Elizabeth Kolbert in The New Yorker (January 31, 2011) addresses the issue of self-esteem in a different way. She notices that in the recent Programme for International Student Assessment (or PISA) tests, students from the United States ranked seventeenth in reading, twenty-third in science and thirty-first in math. “This ranking put American kids not just behind the Chinese, the Koreans, and the Singaporeans but also after the French, the Austrians, the Hungarians, the Slovenians, the Estonians, and the Poles.”
She claims that Americans have been taught to always encourage their kids and that this will increase their self- esteem. Researchers at the Brookings Institution compared the students’ assessments of their abilities with their scores. Nearly forty per cent of American eighth grade students agreed “I usually do well in mathematics” but only seven per cent of students got enough correct to qualify as having advanced ability in math.
So how do we reconcile these varying opinions on what is best for our children? Do we want them to have a realistic sense of their abilities? Do we want to push them to do their best?
Can parents find the balance between sensitivity and leadership? If these are not two mutually exclusive traits, then we will want to give our children opportunities to work in groups, to learn to get along with others. At the same time we will want to make sure that we are teaching our children the value of hard work, of self-discipline, of patience and persistence.

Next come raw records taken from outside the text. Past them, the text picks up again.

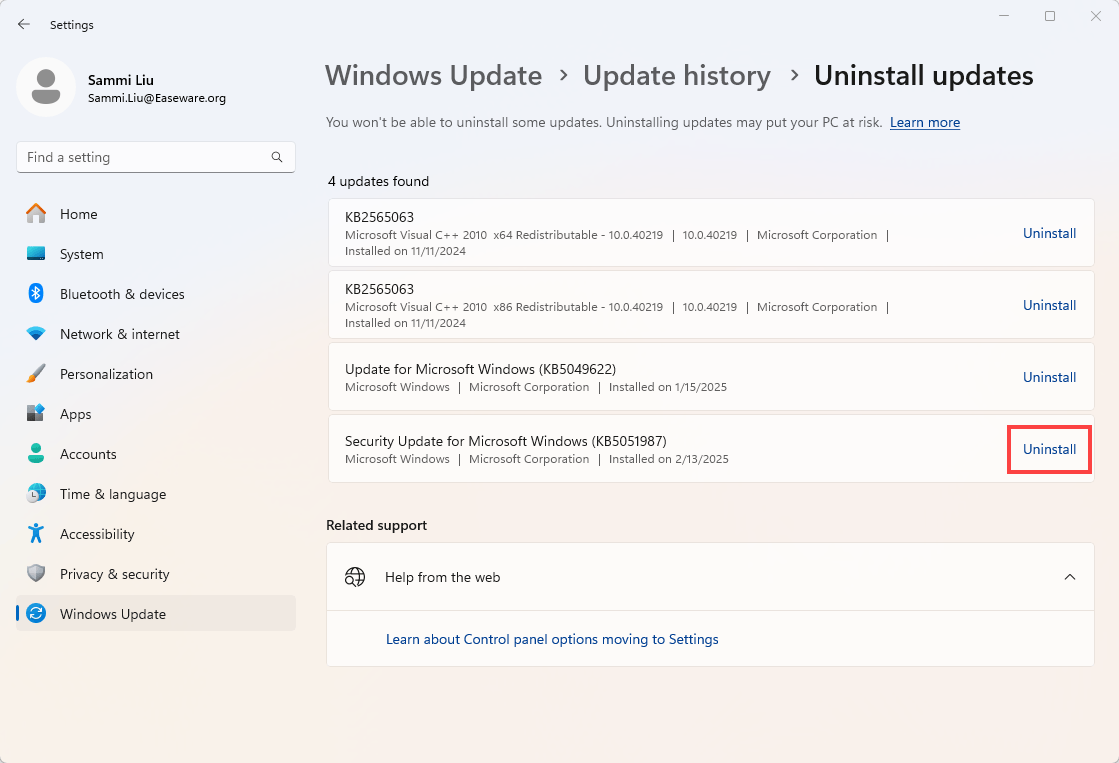Select the Personalization paintbrush icon

[x=36, y=374]
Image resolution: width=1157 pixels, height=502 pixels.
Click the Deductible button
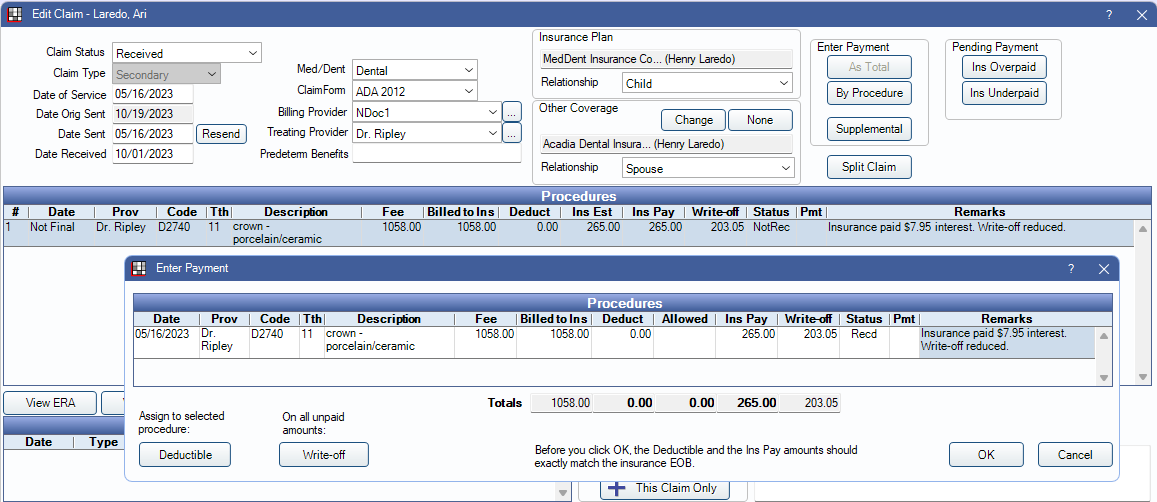point(184,454)
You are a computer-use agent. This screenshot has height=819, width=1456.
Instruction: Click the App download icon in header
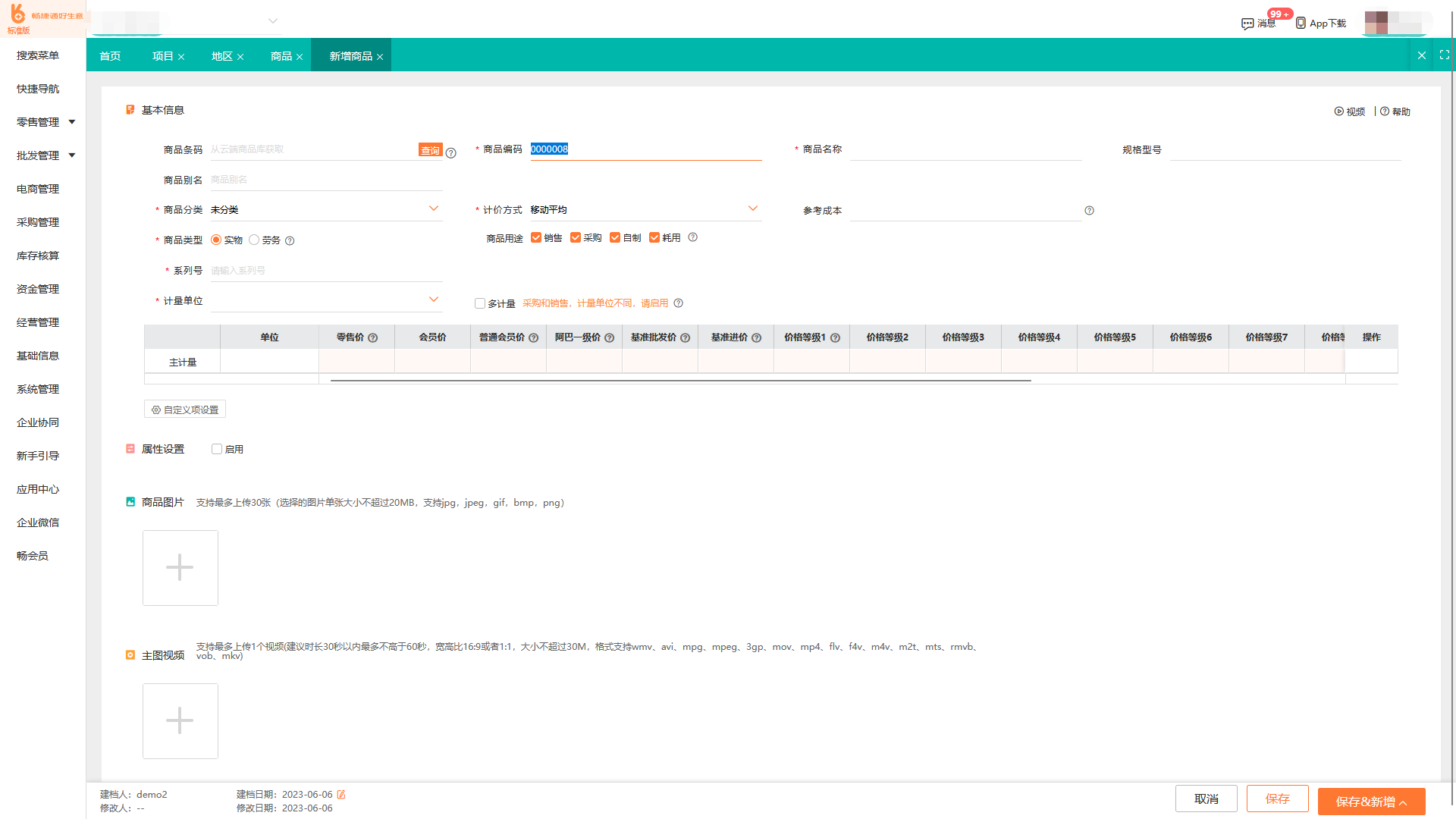click(x=1306, y=22)
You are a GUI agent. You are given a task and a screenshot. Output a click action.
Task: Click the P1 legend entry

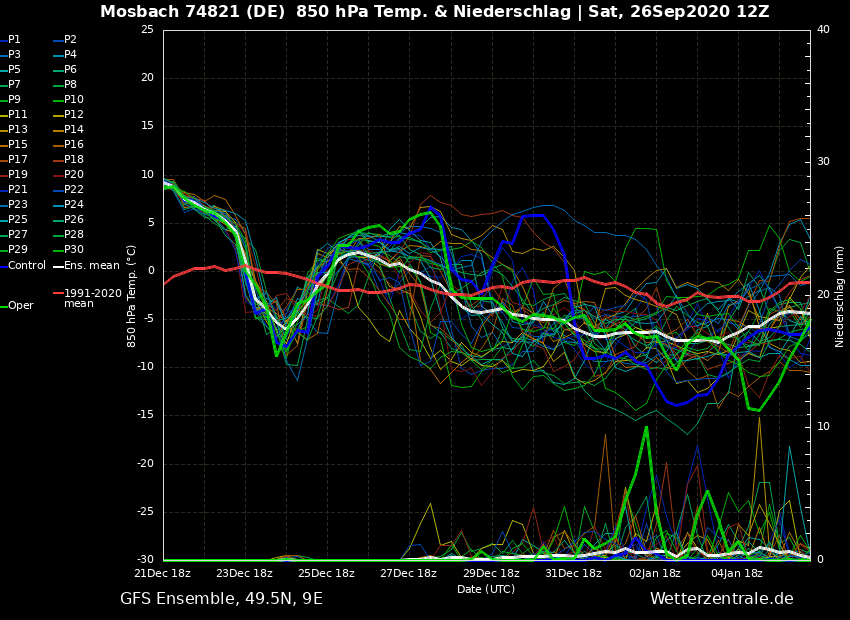pos(14,40)
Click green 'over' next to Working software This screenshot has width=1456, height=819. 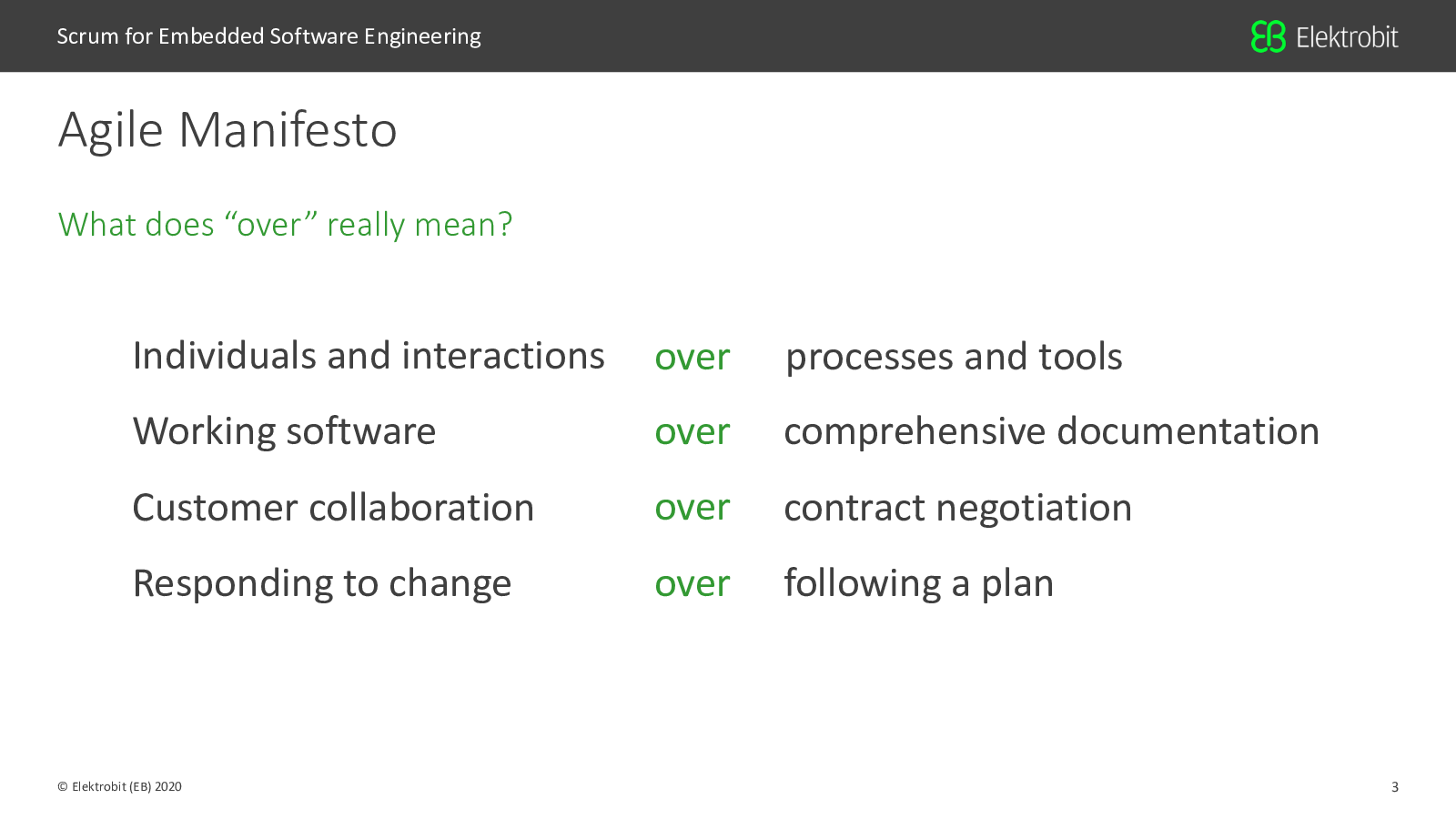point(693,432)
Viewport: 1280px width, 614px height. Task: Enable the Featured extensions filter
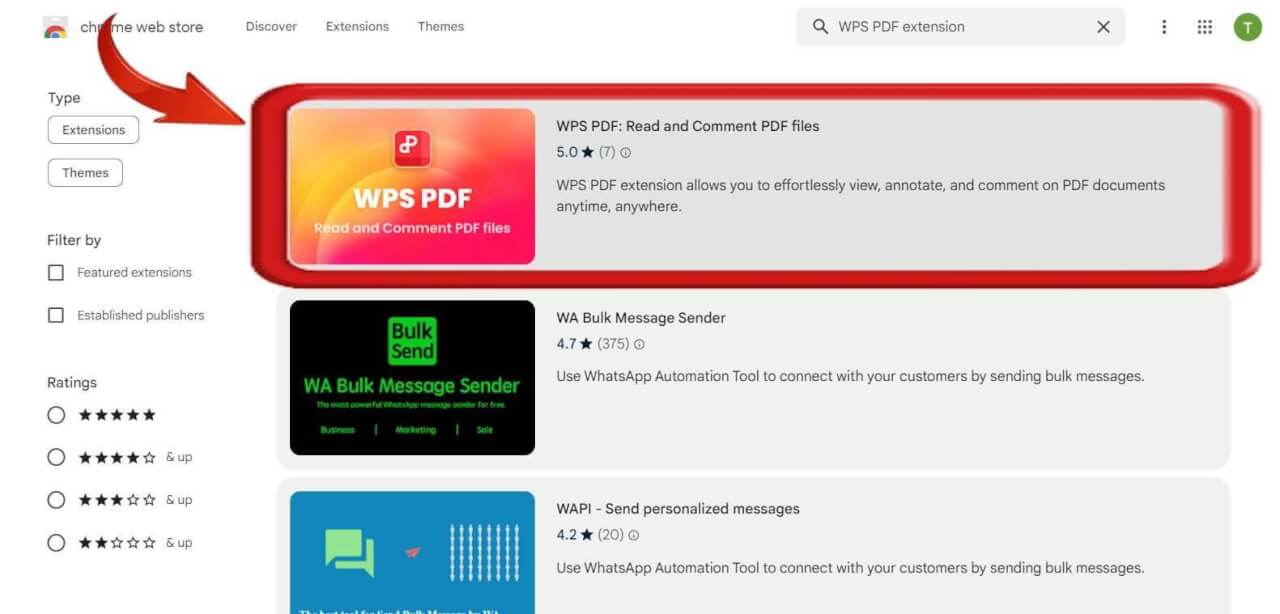tap(55, 271)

Certainly Ragazzi addresses the benefits of group learning. Singers in Ragazzi learn to work as a team, they learn to express their emotions, they learn to achieve as a group. We work to provide a place for your sons to build the intellectual skills and the character traits that lead to achievement. Boys work hard in Ragazzi, learning to manage their time and juggle the various demands on them. All of these things contribute to real, earned self-esteem and ultimately to a happy and productive life.